Shine in the slant beams of the sinking orb,
Ye purple heath-flowers! richlier burn, ye clouds
Live in the yellow light, ye distant groves!
And kindle, thou blue Ocean! So my friend
Struck with deep joy may stand, as I have stood,
Silent with swimming sense; yea, gazing round
On the wide landscape, gaze till all doth seem
Less gross than bodily; and of such hues
As veil the Almighty Spirit, when yet he makes
Spirits perceive his presence.
A delight
Comes sudden on my heart, and I am glad
As I myself were there! Nor in this bower,
This little lime-tree bower, have I not marked
Much that has soothed me. Pale beneath the blaze
Hung the transparent foliage; and I watched
Some broad and sunny leaf, and loved to see
The shadow of the leaf and stem above,
Dappling its sunshine! And that walnut-tree
Was richly tinged, and a deep radiance lay
Full on the ancient ivy, which usurps
Those fronting elms, and now, with blackest mass--
Makes their dark branches gleam a lighter hue
Through the late twilight: and though now the bat
Wheels silent by, and not a swallow twitters,
Yet still the solitary humble-bee
Sings in the bean-flower! Henceforth I shall know
That Nature ne'er deserts the wise and pure;
No plot so narrow, be but Nature there,
No waste so vacant, but. may well employ
Each faculty of sense, and keep the heart.

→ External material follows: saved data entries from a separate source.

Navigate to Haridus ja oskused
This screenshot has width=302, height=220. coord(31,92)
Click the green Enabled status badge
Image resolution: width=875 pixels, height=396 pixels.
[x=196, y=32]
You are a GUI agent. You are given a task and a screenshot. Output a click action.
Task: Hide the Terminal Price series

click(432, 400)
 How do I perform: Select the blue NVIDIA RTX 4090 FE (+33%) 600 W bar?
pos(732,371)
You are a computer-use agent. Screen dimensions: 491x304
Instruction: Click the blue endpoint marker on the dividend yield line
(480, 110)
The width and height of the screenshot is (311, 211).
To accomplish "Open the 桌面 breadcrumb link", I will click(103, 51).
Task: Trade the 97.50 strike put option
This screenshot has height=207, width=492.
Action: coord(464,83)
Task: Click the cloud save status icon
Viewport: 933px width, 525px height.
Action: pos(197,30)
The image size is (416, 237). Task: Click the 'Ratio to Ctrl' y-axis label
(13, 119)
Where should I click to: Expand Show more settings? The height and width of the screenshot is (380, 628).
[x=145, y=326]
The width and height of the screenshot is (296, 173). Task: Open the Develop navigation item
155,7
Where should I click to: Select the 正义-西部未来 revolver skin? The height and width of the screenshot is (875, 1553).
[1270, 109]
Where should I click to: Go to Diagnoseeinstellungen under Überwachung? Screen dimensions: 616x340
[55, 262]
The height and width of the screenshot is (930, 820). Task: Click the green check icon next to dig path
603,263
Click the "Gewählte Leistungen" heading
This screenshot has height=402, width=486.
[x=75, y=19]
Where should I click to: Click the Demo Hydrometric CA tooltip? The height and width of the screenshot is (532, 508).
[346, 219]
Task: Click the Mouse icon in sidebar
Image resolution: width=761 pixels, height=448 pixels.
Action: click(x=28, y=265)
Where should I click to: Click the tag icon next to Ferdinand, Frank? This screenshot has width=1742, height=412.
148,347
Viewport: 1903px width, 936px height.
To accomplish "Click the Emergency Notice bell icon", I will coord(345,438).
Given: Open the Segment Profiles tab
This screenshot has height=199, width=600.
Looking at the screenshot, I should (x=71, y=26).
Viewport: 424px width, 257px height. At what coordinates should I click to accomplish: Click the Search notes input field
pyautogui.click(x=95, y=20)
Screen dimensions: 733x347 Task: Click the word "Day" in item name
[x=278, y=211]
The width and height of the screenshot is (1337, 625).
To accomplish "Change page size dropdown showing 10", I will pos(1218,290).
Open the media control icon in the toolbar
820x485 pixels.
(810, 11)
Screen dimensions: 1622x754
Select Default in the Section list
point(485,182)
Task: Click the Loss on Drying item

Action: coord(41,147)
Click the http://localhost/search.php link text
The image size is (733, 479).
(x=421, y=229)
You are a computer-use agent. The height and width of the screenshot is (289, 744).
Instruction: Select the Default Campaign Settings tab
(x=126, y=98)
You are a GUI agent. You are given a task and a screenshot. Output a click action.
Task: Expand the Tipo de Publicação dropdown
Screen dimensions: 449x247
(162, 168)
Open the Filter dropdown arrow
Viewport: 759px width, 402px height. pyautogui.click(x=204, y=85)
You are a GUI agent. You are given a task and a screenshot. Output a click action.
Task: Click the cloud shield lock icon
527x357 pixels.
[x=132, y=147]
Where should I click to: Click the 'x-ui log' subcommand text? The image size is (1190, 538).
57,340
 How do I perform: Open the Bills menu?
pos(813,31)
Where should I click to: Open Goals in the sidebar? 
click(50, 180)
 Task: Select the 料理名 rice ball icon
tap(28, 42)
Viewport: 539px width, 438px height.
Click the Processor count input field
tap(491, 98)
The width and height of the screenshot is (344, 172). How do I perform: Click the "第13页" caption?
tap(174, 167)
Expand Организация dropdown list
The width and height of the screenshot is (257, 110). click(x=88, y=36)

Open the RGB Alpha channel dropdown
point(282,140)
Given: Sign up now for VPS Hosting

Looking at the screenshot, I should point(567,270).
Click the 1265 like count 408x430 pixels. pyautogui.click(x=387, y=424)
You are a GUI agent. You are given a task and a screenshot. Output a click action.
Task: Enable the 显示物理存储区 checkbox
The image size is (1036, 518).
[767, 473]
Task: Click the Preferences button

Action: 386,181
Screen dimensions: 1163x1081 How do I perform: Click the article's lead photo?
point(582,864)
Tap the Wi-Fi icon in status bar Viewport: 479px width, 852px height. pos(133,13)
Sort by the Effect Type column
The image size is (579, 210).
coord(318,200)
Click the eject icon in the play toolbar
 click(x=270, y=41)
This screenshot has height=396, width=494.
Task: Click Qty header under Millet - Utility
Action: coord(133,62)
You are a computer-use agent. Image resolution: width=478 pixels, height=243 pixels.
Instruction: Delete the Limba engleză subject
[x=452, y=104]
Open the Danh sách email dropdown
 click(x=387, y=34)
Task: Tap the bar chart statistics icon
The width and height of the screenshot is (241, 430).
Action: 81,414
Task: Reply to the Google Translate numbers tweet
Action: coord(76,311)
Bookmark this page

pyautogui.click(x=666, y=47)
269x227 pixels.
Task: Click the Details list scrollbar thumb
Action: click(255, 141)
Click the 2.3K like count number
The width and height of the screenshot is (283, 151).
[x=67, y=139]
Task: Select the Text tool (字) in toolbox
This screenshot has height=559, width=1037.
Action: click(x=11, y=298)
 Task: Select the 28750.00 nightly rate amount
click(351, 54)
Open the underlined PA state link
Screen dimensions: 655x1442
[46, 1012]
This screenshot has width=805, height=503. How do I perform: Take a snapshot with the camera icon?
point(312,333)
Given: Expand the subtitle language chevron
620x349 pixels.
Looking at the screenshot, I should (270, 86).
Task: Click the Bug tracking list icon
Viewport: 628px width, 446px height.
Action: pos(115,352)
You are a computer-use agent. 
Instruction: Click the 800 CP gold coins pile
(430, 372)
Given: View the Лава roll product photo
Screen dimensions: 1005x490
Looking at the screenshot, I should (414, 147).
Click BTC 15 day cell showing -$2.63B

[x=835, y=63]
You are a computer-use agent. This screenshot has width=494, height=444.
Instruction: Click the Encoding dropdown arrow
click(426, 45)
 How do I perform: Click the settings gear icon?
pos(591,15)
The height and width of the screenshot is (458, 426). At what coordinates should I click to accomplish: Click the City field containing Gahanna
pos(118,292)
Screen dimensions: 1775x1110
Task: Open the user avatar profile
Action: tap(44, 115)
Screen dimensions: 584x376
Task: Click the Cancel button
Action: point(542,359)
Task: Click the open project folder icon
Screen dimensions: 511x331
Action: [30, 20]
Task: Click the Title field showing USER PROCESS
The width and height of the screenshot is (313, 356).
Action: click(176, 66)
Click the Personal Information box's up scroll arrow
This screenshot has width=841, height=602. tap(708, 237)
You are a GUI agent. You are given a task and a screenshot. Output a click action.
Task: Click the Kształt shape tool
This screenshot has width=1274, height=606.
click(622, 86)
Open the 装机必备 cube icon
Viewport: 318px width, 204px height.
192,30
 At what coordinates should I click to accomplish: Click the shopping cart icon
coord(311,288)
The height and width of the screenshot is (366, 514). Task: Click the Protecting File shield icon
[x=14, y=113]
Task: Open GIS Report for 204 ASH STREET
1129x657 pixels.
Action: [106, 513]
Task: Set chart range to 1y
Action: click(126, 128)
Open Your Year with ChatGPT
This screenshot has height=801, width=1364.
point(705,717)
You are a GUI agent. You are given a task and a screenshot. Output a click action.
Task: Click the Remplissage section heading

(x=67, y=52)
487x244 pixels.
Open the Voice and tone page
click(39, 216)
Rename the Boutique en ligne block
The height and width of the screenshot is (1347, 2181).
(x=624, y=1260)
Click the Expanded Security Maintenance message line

Awake to Love and Beauty! and sometimes
'Tis well to be bereft of promised good,
That we may lift the soul, and contemplate
With lively joy the joys we cannot share.
My gentle-hearted Charles! when the last rook
Beat its straight path along the dusky air
Homewards, I blest it! deeming, its black wing
(Now a dim speck, now vanishing in light)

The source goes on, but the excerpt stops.